The original meaning of a heart on the souvenir bags is lost to a former time though it may stem from European sources.
The heart shaped brooch has been called the national badge of the Iroquois because of its popularity among them. It is found in both single and double forms, often surmounted by a crown. The design is thought to have come to North America from Scotland, where it was a popular love token and betrothal symbol. The “Luckenbooth” brooch, as it was known in Scotland, may have been introduced by British-trained silversmiths such as Robert Cruickshank or James Hanna. Another possibility is that the Indians requested the brooch after seeing it worn by Scottish traders and settlers (Fredrickson and Gibb 1980:53).
Silver broaches were very popular with Iroquois women in the eighteenth century. It’s possible that they saw it as a symbol of tribal identity and its meaning was carried over into the souvenir period.
A beautifully designed bag from the first quarter of the nineteenth century is decorated with a large heart motif (example g). The artist who created this piece used a limited color palette in her design. The pleasing color combinations and the curvilinear bead strings that connect the smaller hearts to the larger one are elegantly balanced within a hexagonal enclosure. The flap (not shown) is decorated with bilaterally symmetrical strawberry leaf motifs. It’s certainly one of the masterpieces of early Haudenosaunee souvenir art.

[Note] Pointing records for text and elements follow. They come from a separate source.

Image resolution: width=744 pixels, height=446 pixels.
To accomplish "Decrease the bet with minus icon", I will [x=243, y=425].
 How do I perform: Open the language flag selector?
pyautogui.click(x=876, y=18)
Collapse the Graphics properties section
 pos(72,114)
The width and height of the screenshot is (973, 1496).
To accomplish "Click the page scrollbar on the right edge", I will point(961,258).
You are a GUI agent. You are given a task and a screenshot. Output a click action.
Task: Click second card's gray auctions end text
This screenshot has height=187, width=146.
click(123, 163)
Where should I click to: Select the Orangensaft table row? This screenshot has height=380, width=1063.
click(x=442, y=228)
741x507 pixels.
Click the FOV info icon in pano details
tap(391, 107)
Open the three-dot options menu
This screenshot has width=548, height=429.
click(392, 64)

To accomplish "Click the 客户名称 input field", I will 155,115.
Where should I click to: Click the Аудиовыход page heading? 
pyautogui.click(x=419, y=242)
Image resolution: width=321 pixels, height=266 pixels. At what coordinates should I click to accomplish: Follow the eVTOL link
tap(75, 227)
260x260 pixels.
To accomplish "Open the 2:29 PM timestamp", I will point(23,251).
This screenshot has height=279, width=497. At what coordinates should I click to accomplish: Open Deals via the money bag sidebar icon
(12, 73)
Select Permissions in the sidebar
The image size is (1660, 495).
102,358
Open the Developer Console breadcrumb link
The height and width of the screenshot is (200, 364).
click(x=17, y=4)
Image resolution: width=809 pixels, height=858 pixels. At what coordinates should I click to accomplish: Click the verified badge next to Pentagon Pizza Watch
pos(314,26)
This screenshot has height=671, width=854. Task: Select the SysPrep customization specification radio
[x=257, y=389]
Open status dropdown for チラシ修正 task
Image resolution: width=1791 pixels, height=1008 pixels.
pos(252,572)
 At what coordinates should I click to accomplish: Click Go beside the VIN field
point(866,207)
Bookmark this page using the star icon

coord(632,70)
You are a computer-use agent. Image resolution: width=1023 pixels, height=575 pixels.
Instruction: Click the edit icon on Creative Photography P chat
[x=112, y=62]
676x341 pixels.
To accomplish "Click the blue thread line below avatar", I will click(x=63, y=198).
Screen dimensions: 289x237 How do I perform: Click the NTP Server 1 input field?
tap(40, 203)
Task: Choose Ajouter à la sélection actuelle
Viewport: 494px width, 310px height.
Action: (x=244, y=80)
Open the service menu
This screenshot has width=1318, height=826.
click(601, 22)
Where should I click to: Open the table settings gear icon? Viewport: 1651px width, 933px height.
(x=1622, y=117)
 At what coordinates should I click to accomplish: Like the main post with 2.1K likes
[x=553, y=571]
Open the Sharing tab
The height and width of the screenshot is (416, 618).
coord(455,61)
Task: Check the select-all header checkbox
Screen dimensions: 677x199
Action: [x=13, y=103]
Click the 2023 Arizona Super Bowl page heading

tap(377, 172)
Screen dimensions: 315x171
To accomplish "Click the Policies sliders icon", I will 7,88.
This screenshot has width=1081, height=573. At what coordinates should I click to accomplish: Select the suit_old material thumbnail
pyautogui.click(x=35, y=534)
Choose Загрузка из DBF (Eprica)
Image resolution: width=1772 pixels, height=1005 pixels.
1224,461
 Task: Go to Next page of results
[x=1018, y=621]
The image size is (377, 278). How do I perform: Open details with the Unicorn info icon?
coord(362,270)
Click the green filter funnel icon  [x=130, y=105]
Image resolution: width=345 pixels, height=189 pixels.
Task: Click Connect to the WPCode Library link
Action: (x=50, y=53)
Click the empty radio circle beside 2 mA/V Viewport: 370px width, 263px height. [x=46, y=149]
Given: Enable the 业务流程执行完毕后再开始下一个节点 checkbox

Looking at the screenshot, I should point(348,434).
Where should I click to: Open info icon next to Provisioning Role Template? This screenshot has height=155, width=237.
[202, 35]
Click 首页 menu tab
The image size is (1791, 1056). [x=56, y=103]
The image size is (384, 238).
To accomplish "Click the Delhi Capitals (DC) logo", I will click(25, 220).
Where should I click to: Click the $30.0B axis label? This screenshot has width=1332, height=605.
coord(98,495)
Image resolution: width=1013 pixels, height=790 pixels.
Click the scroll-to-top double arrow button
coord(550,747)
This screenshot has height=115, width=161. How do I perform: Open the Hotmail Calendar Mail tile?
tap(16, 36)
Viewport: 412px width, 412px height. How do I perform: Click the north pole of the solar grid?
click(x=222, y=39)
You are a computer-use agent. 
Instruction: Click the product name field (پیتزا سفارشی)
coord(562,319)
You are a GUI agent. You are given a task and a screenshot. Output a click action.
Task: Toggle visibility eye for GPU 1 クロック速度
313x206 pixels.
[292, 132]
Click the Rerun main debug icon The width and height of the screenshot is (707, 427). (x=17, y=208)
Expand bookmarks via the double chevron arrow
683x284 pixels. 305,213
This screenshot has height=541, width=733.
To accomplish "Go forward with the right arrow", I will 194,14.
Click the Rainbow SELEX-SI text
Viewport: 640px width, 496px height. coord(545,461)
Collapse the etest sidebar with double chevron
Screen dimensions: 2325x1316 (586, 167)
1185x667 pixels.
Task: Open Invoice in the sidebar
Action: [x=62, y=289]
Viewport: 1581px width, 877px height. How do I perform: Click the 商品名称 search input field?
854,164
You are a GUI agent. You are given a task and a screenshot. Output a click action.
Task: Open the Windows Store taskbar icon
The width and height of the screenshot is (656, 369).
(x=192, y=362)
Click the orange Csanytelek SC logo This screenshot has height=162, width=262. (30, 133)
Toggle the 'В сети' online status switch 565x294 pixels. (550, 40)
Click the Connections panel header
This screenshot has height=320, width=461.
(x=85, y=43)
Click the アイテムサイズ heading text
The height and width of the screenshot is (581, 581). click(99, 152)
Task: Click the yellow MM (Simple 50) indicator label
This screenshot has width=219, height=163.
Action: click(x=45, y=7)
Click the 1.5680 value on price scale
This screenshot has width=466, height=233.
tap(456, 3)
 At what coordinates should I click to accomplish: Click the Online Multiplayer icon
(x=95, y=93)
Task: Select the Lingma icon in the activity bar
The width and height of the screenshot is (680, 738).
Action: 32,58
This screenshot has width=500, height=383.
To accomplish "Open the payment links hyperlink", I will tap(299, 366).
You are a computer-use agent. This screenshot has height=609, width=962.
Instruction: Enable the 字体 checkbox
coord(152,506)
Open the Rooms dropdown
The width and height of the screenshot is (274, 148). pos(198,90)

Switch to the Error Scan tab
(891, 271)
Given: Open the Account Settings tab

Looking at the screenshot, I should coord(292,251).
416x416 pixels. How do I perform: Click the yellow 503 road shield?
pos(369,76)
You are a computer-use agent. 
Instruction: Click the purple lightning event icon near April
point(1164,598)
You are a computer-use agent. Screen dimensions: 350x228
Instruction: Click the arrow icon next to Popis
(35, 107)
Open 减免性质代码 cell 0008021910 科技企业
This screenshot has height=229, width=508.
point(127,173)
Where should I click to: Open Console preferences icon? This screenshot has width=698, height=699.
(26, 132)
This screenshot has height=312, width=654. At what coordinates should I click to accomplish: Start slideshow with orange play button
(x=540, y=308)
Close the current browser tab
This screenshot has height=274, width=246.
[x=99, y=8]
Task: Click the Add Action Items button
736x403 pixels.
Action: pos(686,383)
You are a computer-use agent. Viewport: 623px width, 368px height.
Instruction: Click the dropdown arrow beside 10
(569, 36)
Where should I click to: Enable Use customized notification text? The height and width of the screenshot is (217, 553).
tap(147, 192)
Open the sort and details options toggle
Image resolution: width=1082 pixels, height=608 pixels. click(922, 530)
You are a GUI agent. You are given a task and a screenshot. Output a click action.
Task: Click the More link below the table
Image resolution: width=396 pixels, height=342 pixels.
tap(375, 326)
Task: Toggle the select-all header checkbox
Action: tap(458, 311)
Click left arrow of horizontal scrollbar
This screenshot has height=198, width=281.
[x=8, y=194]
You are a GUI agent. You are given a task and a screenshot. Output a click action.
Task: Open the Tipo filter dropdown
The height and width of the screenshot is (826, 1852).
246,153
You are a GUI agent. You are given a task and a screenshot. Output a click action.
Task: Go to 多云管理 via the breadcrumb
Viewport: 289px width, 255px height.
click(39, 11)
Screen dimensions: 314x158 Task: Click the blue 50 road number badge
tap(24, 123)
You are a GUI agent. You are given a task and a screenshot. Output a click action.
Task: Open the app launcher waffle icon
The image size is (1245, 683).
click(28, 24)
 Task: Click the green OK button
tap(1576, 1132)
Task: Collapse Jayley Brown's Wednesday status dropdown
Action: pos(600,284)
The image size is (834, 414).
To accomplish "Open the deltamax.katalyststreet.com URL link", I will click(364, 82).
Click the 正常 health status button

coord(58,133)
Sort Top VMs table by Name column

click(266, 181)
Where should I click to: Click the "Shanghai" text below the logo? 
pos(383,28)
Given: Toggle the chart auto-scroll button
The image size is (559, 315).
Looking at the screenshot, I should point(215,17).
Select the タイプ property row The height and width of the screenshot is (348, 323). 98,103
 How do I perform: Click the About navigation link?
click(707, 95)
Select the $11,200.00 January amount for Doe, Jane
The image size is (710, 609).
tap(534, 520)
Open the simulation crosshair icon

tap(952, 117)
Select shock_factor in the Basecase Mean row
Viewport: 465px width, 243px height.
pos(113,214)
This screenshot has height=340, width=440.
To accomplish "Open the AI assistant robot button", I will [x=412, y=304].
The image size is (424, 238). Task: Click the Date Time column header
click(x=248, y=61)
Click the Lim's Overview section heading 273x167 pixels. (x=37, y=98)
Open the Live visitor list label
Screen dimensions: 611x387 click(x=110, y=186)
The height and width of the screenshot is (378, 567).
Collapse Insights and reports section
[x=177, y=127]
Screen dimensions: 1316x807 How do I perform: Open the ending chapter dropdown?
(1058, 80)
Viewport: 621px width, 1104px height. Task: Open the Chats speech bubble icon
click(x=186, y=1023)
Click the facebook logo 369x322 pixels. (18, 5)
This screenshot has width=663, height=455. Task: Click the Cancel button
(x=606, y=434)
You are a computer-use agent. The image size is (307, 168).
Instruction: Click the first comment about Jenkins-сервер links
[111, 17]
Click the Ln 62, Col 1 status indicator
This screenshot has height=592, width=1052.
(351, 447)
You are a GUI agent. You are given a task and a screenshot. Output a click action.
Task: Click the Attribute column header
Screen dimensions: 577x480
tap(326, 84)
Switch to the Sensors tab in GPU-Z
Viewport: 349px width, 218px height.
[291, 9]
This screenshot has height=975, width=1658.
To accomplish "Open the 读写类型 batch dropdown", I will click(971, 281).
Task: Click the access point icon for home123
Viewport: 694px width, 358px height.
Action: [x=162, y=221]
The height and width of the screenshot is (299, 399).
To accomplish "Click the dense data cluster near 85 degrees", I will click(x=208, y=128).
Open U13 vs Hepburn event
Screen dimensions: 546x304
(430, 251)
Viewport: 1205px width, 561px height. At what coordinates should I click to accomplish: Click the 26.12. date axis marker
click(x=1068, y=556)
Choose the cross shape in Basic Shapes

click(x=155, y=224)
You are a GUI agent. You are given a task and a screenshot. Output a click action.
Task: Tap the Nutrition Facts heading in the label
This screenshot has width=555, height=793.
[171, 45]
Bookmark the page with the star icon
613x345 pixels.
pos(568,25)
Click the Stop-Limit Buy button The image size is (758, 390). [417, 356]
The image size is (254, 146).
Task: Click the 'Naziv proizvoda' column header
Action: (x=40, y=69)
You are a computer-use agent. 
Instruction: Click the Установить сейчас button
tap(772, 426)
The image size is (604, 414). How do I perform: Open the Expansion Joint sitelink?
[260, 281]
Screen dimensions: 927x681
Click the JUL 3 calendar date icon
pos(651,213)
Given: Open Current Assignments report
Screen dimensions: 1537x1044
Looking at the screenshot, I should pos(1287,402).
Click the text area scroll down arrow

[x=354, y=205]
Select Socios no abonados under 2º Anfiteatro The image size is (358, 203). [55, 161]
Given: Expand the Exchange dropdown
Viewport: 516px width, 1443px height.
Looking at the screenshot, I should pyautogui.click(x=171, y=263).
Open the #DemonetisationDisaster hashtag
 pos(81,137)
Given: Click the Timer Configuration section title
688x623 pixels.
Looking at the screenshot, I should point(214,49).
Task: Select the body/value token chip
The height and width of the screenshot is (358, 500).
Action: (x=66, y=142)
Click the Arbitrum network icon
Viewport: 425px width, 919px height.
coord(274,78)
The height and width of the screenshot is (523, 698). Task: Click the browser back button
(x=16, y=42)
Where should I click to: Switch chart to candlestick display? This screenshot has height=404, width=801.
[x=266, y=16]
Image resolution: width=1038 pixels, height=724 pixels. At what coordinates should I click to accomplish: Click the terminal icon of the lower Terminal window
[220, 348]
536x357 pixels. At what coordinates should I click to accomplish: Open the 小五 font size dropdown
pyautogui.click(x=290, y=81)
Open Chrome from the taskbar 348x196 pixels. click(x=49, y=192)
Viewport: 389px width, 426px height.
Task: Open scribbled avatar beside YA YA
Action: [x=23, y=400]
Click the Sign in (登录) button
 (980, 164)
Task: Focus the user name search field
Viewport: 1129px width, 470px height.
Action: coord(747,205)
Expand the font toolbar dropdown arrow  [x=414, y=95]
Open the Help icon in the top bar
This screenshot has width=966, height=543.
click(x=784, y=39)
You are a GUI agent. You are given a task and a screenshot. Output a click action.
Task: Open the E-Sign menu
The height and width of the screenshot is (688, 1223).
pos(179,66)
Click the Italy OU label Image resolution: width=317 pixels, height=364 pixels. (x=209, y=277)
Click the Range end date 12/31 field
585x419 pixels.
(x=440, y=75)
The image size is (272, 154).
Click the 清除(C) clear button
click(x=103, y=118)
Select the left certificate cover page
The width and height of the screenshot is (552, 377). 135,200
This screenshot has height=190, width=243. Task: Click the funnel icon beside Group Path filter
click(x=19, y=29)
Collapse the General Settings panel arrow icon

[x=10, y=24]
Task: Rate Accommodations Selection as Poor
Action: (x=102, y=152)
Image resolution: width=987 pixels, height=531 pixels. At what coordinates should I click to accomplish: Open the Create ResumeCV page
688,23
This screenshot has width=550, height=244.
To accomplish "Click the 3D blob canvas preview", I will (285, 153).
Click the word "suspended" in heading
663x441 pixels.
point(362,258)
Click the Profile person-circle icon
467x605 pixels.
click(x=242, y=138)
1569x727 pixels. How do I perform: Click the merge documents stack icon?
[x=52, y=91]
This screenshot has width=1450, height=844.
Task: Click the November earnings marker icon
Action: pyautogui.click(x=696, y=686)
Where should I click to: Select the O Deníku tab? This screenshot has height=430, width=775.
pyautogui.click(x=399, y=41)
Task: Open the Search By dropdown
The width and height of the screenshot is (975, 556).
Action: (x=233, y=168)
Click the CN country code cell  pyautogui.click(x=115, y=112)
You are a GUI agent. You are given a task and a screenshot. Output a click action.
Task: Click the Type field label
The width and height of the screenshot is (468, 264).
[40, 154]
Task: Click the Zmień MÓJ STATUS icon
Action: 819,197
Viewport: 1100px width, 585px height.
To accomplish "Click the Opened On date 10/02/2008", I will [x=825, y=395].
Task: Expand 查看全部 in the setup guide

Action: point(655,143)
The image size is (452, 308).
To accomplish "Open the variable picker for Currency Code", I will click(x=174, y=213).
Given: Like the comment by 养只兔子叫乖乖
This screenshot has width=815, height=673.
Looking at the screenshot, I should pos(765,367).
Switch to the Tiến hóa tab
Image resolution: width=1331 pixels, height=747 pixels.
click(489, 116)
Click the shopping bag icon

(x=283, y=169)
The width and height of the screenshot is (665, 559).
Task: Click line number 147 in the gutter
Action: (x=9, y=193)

Another splendid early bag has a large heart as its focus (example f). A pair of inward turning helix curves forms the shape of the heart. The use of the double-curve to suggest a heart may be a Haudenosaunee identity marker as it has been used this way on a number of souvenir bags. Two small sun or star motifs are placed on either side of the heart while two more flank the large sun on the flap. The organic design on the back (not shown) is atypical. It could be an early representation of a floral motif, or perhaps it has a more cosmic or dream-inspired interpretation.
By the 1840s, the designs on Haudenosaunee bags were often solidly filled with beads. The bag represented at position (i) illustrates an example of this bead fill. The solid band of beads that are strung along the perimeter of example (a) is another 1840s marker.
Fredrickson, N. Jaye and Gibb, Sandra 1980 - The Covenant Chain - Indian Ceremonial and Trade Silver. A catalog to a travelling exhibition of the National Museum of Man. Published by the National Museum of Canada / Ottawa.